▶ **Text shown**:
· · · · ·
Question

Using elementary transformations, find the inverse of each of the matrices, if it exists.$$\left[\begin{array}{rr} 6 & -3 \\ -2 & 1 \end{array}\right]$$

Answer

**step1 Set up the Augmented Matrix**

To find the inverse of a matrix using elementary transformations, we start by creating an augmented matrix. This matrix consists of the original matrix on the left side and the identity matrix of the same dimension on the right side. Our goal is to transform the left side into the identity matrix using row operations, and the right side will then become the inverse matrix.

$$\left[\begin{array}{rr|rr} 6 & -3 & 1 & 0 \\ -2 & 1 & 0 & 1 \end{array}\right]$$

**step2 Make the First Element of the First Row One**

Our first step is to make the element in the first row, first column equal to 1. We can achieve this by dividing the entire first row by 6. This is denoted as $$R_1 \leftarrow \frac{1}{6}R_1$$.

$$\left[\begin{array}{cc|cc} \frac{6}{6} & \frac{-3}{6} & \frac{1}{6} & \frac{0}{6} \\ -2 & 1 & 0 & 1 \end{array}\right] = \left[\begin{array}{rr|rr} 1 & -\frac{1}{2} & \frac{1}{6} & 0 \\ -2 & 1 & 0 & 1 \end{array}\right]$$

**step3 Make the First Element of the Second Row Zero**

Next, we want to make the element in the second row, first column equal to 0. We can do this by adding 2 times the first row to the second row. This operation is denoted as $$R_2 \leftarrow R_2 + 2R_1$$.
· · · · ·
▶ **Information provided**:
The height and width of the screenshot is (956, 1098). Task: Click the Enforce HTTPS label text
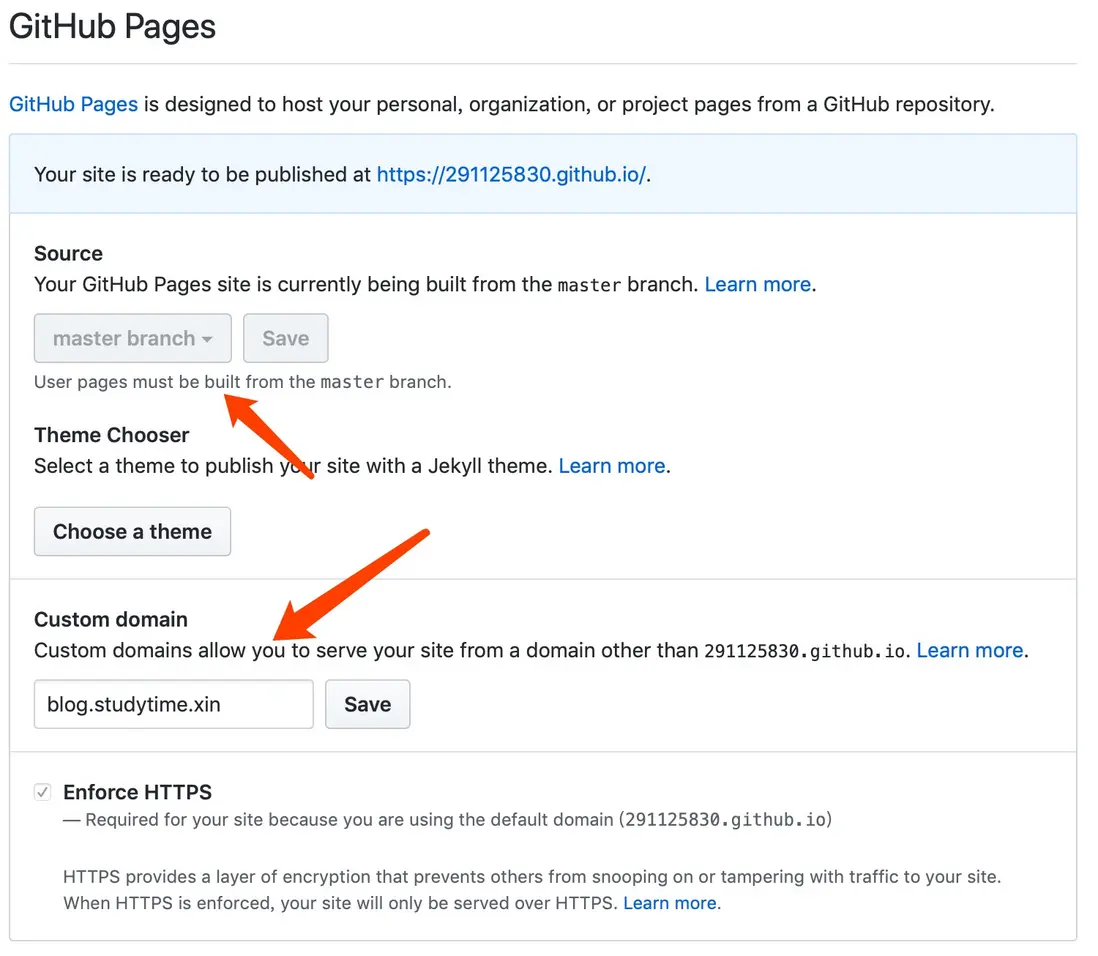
· · · · ·
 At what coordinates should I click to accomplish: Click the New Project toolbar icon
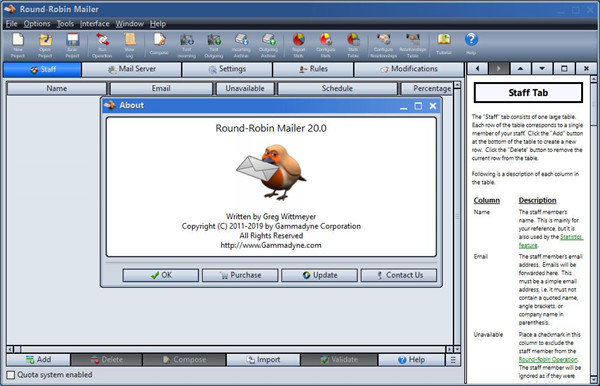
· · · · ·
Answer these questions about the worked solution for inverting a matrix by elementary transformations:
(a) What goes on the right side of the augmented matrix?
(b) By what number is the entire first row divided in step 2?
(c) What operation does step 3 use to make the second-row, first-column entry equal to 0?

(a) The identity matrix of the same dimension as the original matrix.
(b) 6.
(c) Adding 2 times the first row to the second row (R₂ ← R₂ + 2R₁).